Exercise directions
Scan the entries below for the word "from" and copy every line where it turns up.

** Opening Data shown block **

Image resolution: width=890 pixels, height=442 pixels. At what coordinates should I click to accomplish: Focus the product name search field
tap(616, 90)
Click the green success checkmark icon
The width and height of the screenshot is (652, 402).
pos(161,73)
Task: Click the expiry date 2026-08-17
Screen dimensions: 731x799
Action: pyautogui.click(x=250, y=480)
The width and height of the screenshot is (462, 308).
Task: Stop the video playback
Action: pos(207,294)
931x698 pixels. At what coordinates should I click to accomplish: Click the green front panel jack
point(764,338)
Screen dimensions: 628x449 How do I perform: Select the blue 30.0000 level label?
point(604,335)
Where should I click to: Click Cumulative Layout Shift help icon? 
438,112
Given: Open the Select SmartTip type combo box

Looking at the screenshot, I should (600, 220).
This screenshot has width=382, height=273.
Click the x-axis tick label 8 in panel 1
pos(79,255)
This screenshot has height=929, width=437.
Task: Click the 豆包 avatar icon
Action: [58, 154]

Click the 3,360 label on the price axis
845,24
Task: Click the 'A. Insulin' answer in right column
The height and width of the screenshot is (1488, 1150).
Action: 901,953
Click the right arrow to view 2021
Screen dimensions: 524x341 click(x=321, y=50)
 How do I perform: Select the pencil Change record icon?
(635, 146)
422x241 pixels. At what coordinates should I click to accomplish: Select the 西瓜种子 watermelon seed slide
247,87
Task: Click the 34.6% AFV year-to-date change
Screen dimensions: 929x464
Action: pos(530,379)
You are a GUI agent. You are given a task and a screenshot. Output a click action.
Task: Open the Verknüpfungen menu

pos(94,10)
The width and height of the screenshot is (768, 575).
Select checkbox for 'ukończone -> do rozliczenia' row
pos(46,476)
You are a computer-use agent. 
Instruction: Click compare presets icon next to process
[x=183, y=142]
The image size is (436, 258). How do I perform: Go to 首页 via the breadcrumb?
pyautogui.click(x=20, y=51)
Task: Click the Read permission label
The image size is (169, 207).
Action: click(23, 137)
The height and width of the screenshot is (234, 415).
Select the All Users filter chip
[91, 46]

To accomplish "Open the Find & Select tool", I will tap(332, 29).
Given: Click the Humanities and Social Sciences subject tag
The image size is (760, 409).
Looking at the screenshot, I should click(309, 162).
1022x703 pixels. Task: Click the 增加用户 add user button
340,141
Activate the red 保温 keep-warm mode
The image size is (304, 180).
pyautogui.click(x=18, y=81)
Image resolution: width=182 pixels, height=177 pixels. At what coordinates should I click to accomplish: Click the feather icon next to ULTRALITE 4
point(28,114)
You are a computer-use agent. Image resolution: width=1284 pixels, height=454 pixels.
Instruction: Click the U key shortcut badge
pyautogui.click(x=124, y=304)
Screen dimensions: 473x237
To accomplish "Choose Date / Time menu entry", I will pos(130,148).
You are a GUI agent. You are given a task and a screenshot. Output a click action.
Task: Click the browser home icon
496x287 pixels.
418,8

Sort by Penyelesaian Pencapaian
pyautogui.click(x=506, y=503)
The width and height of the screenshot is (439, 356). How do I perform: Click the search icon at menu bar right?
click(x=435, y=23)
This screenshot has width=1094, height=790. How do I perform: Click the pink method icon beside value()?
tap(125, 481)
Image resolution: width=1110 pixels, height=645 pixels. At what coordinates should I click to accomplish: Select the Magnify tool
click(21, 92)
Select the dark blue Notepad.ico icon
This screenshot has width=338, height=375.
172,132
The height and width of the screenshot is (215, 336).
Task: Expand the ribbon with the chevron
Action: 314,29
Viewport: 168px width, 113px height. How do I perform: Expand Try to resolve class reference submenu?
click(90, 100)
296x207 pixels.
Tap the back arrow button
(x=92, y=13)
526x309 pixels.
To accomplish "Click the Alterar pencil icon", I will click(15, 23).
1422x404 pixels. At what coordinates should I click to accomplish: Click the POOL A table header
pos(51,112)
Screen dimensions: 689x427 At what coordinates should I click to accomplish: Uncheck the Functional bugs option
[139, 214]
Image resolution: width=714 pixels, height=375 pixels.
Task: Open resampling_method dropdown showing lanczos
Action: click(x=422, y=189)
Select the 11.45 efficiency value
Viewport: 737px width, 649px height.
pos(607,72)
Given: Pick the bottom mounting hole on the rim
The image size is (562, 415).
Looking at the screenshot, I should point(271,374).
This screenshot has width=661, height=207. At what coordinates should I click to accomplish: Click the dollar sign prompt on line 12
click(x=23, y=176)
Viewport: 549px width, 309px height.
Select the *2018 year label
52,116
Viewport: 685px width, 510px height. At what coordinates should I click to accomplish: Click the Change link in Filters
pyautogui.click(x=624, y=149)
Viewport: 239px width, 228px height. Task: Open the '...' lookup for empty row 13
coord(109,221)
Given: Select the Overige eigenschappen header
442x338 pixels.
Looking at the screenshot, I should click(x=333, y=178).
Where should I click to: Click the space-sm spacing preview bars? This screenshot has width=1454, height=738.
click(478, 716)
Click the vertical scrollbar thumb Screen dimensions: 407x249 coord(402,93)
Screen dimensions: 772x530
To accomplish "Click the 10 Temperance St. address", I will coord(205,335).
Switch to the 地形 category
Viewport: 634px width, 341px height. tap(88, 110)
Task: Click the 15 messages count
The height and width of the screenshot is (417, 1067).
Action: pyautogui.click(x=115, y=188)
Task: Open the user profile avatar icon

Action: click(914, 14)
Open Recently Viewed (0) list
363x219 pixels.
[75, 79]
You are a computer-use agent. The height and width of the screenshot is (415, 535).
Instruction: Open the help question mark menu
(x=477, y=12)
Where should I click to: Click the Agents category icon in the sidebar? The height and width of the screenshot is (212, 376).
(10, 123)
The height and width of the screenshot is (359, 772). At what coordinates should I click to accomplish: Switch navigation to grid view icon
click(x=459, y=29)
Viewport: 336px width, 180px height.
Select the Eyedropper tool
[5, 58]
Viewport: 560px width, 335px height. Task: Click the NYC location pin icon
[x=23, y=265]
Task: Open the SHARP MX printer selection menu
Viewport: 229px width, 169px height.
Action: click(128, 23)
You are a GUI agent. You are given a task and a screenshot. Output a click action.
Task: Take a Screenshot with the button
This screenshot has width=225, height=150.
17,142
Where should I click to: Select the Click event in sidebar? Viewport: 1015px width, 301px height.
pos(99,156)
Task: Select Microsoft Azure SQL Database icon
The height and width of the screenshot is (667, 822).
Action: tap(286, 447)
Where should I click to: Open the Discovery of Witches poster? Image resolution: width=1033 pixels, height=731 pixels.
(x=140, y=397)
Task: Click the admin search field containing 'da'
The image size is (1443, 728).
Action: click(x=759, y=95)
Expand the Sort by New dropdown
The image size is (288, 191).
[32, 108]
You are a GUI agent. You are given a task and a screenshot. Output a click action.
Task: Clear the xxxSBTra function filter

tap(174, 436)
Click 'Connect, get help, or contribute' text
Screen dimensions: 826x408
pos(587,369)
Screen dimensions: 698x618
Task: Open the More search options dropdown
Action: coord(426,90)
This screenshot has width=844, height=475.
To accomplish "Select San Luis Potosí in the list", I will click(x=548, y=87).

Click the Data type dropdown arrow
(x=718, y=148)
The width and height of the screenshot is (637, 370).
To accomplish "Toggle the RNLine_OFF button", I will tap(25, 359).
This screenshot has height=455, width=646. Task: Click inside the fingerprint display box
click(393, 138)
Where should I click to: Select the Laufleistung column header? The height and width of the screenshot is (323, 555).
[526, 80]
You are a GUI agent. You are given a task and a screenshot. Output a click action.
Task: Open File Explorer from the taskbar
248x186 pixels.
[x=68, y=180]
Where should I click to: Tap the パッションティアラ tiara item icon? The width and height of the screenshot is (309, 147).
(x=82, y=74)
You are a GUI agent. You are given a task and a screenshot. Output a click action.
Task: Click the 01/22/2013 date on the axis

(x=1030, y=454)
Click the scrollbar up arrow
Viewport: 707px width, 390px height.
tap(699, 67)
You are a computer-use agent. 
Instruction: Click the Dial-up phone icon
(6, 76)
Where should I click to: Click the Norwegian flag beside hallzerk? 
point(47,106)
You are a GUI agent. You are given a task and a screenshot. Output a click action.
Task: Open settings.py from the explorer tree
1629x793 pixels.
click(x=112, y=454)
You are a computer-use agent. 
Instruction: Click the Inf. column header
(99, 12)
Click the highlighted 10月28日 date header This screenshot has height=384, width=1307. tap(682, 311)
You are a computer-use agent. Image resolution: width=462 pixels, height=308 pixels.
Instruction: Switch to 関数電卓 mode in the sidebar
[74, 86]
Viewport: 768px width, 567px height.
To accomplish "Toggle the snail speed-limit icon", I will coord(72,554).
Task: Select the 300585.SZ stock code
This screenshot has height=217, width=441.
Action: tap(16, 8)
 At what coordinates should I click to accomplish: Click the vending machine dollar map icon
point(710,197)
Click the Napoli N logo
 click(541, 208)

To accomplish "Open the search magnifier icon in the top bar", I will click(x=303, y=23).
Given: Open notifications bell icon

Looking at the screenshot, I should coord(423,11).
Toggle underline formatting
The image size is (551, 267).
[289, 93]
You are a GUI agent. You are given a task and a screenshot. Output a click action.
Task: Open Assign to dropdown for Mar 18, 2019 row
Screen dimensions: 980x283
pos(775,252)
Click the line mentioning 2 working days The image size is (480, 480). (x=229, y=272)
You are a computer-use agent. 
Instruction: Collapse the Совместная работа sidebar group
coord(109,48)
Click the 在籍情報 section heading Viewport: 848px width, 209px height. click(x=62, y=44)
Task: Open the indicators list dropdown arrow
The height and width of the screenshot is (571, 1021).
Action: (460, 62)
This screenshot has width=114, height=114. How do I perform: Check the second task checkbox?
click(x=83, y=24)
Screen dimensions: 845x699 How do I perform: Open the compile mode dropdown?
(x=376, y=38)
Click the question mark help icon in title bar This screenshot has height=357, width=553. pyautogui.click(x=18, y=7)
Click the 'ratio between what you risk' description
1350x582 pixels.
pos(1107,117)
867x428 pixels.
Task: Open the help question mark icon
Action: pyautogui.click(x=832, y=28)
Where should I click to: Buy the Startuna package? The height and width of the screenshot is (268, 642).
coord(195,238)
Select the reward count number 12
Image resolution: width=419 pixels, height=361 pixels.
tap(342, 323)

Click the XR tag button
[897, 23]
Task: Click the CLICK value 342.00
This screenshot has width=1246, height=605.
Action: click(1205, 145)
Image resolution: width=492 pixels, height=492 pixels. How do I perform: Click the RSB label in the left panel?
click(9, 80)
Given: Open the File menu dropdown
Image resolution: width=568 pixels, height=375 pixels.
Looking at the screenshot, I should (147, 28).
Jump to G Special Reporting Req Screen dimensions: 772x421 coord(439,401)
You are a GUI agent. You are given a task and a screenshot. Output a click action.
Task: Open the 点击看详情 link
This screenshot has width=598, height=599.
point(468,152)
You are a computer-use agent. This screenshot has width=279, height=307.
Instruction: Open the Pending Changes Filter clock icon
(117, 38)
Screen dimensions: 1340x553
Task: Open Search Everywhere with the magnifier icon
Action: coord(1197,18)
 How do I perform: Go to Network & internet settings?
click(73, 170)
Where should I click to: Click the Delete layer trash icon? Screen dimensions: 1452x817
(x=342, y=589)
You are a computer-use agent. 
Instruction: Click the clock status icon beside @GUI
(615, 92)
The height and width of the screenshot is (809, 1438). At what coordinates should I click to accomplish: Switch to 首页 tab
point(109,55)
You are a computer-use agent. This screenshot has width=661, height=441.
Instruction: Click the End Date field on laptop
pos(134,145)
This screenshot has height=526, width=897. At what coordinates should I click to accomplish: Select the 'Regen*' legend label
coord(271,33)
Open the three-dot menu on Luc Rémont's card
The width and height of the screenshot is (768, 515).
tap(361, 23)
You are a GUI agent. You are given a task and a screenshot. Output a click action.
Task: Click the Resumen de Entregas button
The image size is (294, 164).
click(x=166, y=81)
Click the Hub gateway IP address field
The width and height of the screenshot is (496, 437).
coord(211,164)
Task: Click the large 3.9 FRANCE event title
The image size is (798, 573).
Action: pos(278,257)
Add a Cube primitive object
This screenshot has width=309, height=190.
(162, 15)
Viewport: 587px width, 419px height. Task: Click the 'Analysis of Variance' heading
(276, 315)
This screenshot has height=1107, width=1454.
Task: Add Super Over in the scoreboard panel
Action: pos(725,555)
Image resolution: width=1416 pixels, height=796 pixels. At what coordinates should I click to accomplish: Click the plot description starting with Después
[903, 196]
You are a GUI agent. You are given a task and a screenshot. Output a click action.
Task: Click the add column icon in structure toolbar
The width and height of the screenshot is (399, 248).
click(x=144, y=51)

** Closing Data shown block **

Reply
Task: Open File Explorer from the taskbar
Task: Open settings.py from the explorer tree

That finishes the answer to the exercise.